AfriForum and Solidarity have vowed to continue challenging the race-based laws in relation to the government’s measures in the relief fund set up to ease the impact of Covid-19 on the tourism industry.
This comes after Cabinet approved the Department of Tourism’s request to reduce the requirements for black ownership from 51% to 30% in the qualification criteria for the R1.2 billion Tourism Equity Fund (TEF) yesterday.
The department launched the TEF in January 2021 to provide a new financial support mechanism to stimulate investment and transformation in the tourism sector.
The two groups, who challenged the implementation of the TEF in court, suggested that it deviated materially from the Broad-Based Black Economic Empowerment (B-BBEE) Act, read with the Tourism Code.
However, the fund was placed on hold after AfriForum and Solidarity brought the case before the high court, contesting the legality and rationality of the 51% black-owned/managed qualification criteria for the fund.
AfriForum spokesperson Ernst van Zyl told Business Report yesterday that there was a settlement reached that the government would withdraw its gazette requiring 51% black ownership to qualify for funding.
Instead, Van Zyl said the government had then chosen to have the fund contained under the existing BEE legislation.
“In this aspect, AfriForum and Solidarity are still opposed to race requirements, but we are going to have to use other legal instruments to tackle this particular incarnation of garden variety racially discriminatory legislation that the South African government has become known for, seeing as this is existing and established legislation and not heat-of-the-moment gazettes,” Van Zyl said.
“The fight against race laws in South Africa continues.”
Speaking during the post-Cabinet media briefing yesterday, Minister in the Presidency, Khumbudzo Ntshavheni, said Cabinet was updated on the settlement reached on the implementation of the TEF as a result of the court case brought by AfriForum and Solidarity.
Ntshavheni said the government had decided to settle out of court with AfriForum and Solidarity as the case was delaying the implementation of the TEF.
“Accordingly, the TEF will be implemented in line with existing Tourism Sector Code targets of minimum 30% black ownership instead of the 51% (in the) originally proposed TEF targets. Cabinet supported the implementation of the TEF,” she said.
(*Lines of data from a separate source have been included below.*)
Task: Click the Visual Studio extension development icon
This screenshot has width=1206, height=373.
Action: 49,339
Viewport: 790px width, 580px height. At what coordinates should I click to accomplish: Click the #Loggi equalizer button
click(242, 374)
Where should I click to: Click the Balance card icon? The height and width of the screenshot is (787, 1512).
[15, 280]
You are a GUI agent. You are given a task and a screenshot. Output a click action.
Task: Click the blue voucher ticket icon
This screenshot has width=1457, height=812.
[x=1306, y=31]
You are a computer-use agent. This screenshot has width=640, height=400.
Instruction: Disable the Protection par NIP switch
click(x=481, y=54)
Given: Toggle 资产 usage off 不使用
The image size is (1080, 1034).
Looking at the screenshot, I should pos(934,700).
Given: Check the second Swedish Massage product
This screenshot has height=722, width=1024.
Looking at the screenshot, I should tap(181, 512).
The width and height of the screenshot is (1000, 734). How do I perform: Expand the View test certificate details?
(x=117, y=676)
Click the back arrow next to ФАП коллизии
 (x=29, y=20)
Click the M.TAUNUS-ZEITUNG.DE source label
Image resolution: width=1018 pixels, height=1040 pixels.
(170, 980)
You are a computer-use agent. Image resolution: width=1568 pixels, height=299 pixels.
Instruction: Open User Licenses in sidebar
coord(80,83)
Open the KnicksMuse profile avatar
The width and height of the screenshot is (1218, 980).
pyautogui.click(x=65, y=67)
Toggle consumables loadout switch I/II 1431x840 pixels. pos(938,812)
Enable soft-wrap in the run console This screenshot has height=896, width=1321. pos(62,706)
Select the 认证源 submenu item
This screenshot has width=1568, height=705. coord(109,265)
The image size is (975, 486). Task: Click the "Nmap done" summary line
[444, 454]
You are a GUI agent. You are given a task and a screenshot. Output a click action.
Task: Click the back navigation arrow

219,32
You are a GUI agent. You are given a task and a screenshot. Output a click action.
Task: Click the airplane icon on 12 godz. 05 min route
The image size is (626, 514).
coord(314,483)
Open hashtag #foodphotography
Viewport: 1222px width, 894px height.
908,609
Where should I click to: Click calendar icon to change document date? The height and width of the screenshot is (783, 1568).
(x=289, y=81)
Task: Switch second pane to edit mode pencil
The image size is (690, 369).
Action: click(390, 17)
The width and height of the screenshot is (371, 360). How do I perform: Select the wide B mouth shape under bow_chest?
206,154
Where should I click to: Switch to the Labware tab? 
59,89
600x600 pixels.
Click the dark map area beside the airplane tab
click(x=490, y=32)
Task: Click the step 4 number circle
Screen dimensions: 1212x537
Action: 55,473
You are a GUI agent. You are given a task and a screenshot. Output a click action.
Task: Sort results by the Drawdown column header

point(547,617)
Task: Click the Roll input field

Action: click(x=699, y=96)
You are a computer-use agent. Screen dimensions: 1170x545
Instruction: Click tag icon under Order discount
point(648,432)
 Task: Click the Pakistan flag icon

Solidarity spokesperson Pieter Jordaan said they were still not happy with the new iteration of the TEF.
“It is not true that Solidarity settled for a reduced 30% ownership. What is presumably being referred to is the government’s withdrawal, with costs, of a gazette proposing 51% ownership requirement for access to the Covid-19 relief fund,” Jordaan said.
“We opposed it as it was discriminatory and unlawful. It now seems that the Covid-19 relief fund is being included into existing BEE legislation, which might be where the 30% comes from. Our position on BEE remains clear. We are opposed to it. But that is a fight for another day.”
The fund will provide a combination of debt finance and grant funding to facilitate equity acquisition as well as new project development in the tourism sector.
The Department of Tourism will capitalise the fund with an amount of R540 million, which will be matched by a contribution of R120m from the Small Enterprise Finance Agency, and R594m from commercial banks that will be participating in the programme.
Last week, Tourism Minister Patricia de Lille said the target was to have the TEF fully disbursed by March next year and to develop and implement mechanisms to unlock the implementation of the TEF to ensure black ownership within the confines of the law and support small to medium enterprises in the tourism sector.